Being able to postpone paying taxes on the money you contribute to a traditional retirement account (IRA) or defined contribution retirement plan – and on the earnings the accounts generate – is an advantage when it comes to building up your retirement savings. But you can’t avoid paying taxes forever.
REQUIRED MINIMUM DISTRIBUTION (RMD)
Any time you take money out of a tax-deferred retirement account, the portion of the distribution that has not been taxed counts as ordinary income in the year you take the distribution. (Penalties may apply to early withdrawals; distributions from Roth accounts may be tax-free when certain requirements are met.)
But what if you don’t need to take money out? Can you leave it in the account and skip paying the taxes? Not without consequences. The IRS says you must begin taking required minimum distributions (RMDs) after you reach age 70 ½* The penalty for not taking RMDs is stiff: 50% of the amount you should have taken.
WHICH ACCOUNTS ARE SUBJECT TO RMDS?
The RMD rules apply to employer-sponsored retirement plans, 401(k) plans, 403(b) plans, and 457(b) plans. The rules also apply to traditional IRAs and IRA-based plans, such as SEPs, SARSEPs, and SIMPLE IRAs. The RMD rules also apply to Roth 401(k) and 403(b) accounts, but not to Roth IRAs while the owner is alive.
WHEN AND HOW MUCH?
Your first RMD generally will be due by April 1 of the year after the year you reach age 70 ½. Another RMD will be due by December 31 of that same year and each subsequent year.
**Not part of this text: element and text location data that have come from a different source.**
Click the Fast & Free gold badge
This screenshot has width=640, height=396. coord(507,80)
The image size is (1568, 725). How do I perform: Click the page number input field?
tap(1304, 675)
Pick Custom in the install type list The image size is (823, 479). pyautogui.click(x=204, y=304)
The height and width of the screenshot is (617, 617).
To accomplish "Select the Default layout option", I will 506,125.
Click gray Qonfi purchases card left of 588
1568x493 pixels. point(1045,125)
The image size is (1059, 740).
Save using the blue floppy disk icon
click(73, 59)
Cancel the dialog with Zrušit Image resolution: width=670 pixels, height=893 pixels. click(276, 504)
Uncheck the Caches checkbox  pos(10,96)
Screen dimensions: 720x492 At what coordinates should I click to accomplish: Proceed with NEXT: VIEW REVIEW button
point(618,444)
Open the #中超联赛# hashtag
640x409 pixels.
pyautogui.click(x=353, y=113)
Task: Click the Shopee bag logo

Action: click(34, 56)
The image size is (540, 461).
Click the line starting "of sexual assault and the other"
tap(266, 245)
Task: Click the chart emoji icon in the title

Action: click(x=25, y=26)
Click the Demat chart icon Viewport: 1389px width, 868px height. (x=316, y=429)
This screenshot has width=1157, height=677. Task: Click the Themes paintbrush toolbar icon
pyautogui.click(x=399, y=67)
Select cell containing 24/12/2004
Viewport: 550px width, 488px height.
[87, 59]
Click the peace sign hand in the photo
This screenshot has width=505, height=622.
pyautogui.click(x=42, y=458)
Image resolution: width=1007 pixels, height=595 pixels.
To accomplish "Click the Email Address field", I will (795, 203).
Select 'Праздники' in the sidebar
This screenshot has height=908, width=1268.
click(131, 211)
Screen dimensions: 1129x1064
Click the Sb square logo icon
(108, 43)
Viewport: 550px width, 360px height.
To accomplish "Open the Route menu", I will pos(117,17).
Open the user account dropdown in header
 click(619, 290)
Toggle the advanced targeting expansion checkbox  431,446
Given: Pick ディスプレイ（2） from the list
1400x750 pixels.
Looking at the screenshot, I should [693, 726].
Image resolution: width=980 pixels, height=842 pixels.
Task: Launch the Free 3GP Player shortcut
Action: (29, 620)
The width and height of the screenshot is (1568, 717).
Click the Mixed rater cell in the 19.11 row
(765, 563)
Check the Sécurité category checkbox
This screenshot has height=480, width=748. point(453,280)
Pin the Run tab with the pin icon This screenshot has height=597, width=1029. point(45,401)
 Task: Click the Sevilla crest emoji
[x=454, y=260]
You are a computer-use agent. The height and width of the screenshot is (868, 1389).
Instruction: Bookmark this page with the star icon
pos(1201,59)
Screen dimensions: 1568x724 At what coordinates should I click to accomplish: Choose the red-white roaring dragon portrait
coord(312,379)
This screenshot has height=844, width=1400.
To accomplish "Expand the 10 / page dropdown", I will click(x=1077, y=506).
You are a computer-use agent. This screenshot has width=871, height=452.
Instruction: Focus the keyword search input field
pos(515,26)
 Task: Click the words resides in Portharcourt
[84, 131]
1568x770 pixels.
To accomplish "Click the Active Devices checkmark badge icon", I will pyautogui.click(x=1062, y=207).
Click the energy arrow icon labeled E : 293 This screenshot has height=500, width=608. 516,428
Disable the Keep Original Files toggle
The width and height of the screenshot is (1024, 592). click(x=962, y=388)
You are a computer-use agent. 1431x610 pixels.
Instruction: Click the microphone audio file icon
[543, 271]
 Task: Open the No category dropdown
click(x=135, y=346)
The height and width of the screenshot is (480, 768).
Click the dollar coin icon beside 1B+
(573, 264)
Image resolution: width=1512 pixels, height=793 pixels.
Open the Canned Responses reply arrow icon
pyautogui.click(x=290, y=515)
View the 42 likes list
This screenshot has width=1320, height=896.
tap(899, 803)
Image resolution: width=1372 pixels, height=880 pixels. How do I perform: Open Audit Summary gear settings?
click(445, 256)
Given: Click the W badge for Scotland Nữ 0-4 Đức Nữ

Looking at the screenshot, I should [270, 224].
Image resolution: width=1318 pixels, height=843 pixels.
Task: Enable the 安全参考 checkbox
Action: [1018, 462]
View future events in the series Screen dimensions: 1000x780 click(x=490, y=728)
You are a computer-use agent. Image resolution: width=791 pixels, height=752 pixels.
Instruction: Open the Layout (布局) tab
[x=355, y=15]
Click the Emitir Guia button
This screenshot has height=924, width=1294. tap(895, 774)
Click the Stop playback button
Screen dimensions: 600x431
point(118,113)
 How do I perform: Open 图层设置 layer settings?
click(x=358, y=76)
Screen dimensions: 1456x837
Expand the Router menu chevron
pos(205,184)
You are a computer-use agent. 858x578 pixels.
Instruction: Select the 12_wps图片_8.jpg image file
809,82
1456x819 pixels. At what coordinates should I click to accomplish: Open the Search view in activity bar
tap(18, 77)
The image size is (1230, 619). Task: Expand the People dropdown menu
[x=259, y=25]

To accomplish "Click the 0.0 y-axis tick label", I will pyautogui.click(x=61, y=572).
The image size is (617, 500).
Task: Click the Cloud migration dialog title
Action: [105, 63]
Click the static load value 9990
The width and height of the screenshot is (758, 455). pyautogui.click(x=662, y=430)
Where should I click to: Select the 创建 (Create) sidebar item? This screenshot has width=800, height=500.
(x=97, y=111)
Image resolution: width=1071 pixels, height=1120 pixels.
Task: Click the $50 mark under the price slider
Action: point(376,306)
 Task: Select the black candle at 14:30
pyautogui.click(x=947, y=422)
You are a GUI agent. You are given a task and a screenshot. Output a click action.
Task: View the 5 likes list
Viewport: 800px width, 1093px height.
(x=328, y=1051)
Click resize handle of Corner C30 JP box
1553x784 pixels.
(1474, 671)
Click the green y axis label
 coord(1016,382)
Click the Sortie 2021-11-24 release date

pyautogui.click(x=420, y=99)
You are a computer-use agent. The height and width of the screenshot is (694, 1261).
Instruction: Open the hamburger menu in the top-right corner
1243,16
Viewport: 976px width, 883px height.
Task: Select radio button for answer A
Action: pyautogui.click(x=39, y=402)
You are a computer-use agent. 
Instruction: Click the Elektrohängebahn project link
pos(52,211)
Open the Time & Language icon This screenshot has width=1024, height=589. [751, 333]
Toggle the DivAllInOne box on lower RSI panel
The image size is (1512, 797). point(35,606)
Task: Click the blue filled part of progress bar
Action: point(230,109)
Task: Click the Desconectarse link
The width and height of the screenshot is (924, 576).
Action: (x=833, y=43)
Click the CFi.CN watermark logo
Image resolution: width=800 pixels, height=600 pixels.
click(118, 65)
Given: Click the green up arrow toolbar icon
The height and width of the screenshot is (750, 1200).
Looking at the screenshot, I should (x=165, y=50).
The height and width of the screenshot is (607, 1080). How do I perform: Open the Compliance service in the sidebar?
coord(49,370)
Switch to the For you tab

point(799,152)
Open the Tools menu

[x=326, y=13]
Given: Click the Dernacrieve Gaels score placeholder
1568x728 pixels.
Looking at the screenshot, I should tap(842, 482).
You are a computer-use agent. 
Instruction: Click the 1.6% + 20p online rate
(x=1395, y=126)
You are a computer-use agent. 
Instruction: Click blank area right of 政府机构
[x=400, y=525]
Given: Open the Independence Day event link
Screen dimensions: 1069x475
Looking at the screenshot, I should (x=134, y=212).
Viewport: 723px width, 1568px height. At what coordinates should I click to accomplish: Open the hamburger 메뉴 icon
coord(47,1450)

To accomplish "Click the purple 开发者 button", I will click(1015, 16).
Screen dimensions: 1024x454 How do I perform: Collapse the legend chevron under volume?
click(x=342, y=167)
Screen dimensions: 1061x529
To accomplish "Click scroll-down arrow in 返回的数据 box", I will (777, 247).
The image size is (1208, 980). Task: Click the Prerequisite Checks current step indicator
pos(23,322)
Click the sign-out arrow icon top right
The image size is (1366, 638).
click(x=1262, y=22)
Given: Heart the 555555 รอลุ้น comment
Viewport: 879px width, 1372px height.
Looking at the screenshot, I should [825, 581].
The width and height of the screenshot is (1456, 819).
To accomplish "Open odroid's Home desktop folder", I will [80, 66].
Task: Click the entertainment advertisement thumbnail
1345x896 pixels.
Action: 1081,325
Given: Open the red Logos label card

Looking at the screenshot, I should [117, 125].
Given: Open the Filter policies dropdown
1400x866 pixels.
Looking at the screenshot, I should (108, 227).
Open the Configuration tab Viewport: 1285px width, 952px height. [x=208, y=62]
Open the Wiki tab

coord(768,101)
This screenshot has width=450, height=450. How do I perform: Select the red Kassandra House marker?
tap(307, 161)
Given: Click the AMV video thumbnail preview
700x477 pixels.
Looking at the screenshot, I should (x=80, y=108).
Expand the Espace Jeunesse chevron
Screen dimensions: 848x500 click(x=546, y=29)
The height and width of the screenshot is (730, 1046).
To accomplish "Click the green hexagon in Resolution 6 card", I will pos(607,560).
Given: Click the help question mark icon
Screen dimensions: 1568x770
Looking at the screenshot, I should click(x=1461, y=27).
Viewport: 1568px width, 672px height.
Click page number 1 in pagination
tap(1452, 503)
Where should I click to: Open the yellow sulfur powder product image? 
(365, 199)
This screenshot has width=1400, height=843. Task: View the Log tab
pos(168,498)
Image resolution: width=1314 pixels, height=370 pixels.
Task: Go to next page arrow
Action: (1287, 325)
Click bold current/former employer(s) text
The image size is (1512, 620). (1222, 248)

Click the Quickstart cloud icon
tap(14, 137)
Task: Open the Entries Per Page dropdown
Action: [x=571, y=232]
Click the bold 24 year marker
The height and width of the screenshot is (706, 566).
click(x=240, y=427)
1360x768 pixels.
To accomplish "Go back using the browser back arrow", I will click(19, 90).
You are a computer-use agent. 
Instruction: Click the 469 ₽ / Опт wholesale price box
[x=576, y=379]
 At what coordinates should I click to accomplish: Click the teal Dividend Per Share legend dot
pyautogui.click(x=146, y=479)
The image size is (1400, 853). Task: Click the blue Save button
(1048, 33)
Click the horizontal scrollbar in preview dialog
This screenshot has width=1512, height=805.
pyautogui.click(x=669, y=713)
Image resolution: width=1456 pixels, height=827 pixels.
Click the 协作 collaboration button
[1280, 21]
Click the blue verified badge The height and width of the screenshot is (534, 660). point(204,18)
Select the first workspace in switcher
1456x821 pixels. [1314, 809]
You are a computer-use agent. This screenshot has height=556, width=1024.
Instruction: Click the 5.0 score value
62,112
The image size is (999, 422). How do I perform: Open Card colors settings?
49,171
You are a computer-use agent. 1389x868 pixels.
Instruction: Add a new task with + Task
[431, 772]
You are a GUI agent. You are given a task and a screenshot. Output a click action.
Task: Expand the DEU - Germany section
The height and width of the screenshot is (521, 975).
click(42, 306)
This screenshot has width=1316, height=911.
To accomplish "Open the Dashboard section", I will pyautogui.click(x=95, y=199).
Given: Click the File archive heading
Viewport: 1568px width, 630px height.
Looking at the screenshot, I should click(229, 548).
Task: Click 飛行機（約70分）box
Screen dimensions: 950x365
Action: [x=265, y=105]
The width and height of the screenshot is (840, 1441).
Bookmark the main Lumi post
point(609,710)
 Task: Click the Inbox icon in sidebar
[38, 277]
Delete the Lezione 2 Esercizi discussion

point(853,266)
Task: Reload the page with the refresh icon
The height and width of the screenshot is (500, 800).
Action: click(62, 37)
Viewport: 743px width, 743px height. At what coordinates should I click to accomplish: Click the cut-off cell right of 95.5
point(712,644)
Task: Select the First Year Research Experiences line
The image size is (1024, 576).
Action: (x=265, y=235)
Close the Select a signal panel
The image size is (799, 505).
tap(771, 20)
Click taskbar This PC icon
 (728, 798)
Generally, your RMD is determined by dividing the balance of your account on the prior December 31 by a factor from one of the IRS life expectancy tables.**
RMDs must be calculated separately for each IRA you own, but you can withdraw the total amount from one (or more) of them. RMDs from other types of retirement plans must be taken from each account. You can take more than the minimum if you’d like.
*Some exceptions apply for certain defined contribution plan participants.
**The tables can be found in Publication 590, Individual Retirement Arrangements (IRAs).